The term “legally binding” has become a touchstone of sorts in international climate policy.  The Copenhagen Accord taken note of by the fifteenth Conference of Parties (COP) under the United National Framework Convention on Climate Change in December 2009 is not legally binding.  Heads of state and activists alike call for a legally binding agreement to be made at the next COP in Mexico at the end of 2010.  Meanwhile, China and India have vociferously emphasized that the mitigation actions they submit under the Copenhagen Accord are “voluntary in nature and not in the nature of legally binding commitments.”[1]  But what does “legally binding” even mean?

Popular notions of a binding international agreement mistakenly assume that the binding nature of the obligation translates into actual implementation by states and therefore equates with effectiveness of the agreement.  But in fact, there is no necessary connection between the legally binding nature of an agreement and its effectiveness.

I. The gap between internationally binding obligations and domestic action

U.S. law distinguishes between self-executing and non-self-executing international agreements.  A self-executing treaty immediately takes effect as law of the United States upon ratification – supreme over state law and judicially enforceable – and does not require new legislation to enable the United States to carry out its international obligations.  A non-self-executing treaty, on the other hand, requires the enactment of domestic legislation to give effect to its terms.  Notably, international agreements are considered “binding” on parties when the agreement enters into force, regardless of the nature of execution at the domestic level.  If the U.S. does not enact domestic legislation implementing the terms of a non-self-executing international agreement, then, the international obligation remains no less binding but the U.S. is simply in default of its international obligation.

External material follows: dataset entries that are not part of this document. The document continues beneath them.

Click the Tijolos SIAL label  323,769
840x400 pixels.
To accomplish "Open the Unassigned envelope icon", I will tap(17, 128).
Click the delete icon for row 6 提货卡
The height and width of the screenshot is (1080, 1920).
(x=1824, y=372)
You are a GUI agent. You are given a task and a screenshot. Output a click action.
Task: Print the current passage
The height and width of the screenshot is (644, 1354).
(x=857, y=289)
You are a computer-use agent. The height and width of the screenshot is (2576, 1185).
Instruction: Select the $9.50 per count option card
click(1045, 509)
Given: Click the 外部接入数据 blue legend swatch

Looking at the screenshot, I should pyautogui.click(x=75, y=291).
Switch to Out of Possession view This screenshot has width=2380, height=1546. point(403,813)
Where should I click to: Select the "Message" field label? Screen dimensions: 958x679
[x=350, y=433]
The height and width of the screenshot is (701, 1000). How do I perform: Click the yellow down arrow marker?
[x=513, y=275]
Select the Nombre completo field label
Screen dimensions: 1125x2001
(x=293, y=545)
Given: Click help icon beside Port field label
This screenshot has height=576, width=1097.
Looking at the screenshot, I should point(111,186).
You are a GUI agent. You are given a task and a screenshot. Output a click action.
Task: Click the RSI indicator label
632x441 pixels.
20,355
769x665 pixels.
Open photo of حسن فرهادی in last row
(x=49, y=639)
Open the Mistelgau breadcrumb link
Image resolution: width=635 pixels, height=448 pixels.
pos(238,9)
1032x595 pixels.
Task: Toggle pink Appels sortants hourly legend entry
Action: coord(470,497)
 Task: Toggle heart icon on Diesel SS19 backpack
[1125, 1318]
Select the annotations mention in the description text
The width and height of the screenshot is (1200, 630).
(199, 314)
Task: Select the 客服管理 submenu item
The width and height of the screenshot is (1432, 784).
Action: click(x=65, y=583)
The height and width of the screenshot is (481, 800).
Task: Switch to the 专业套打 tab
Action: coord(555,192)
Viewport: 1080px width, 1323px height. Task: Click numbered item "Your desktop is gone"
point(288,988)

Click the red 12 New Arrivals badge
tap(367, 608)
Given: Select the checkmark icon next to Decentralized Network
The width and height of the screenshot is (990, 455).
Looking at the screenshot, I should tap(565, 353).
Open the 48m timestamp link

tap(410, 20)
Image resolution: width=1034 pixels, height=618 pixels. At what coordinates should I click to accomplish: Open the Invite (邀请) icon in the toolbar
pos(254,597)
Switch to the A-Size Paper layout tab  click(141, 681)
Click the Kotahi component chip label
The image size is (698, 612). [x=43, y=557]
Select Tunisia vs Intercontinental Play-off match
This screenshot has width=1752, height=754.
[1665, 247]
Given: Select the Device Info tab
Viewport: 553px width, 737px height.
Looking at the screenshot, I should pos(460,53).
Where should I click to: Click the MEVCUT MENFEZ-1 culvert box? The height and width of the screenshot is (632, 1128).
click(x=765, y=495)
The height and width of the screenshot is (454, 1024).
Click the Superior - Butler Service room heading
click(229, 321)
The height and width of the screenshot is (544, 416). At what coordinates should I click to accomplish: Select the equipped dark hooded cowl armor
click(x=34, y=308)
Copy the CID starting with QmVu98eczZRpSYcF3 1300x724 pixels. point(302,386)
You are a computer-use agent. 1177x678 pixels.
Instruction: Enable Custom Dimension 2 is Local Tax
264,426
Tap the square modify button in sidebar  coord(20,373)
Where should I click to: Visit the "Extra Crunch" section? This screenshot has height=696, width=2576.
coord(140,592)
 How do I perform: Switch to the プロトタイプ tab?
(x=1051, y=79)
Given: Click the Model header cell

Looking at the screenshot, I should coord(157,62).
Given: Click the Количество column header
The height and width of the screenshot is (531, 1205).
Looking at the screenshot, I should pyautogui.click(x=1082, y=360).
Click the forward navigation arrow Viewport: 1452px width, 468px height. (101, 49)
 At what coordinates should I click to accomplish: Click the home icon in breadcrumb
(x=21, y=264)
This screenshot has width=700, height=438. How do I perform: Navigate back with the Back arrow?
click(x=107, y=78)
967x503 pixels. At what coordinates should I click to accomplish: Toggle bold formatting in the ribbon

This bifurcation between domestic lawmaking and international lawmaking in the form of non-self-execution is relatively unique to the U.S. legal system, but in a broader sense reflects a general reality of the international system: international laws take effect only through the actions of individual sovereign states.  States can enter any number of “legally binding” international agreements, but it is the domestic actions of each state – in the form of enacted laws, policies, and regulations – that are necessary to meet those international obligations.  In essence, the international classification of an agreement as “legally binding” or merely politically binding, has little to do with what actually must happen at the domestic level to make the agreement effective.

II. The reality of international enforcement and compliance

Confronted with the fact that state actions are what matter in achieving the goals of international agreements, the question arises: but can’t a “legally binding” agreement force states to take the necessary action by wielding sticks to ensure compliance?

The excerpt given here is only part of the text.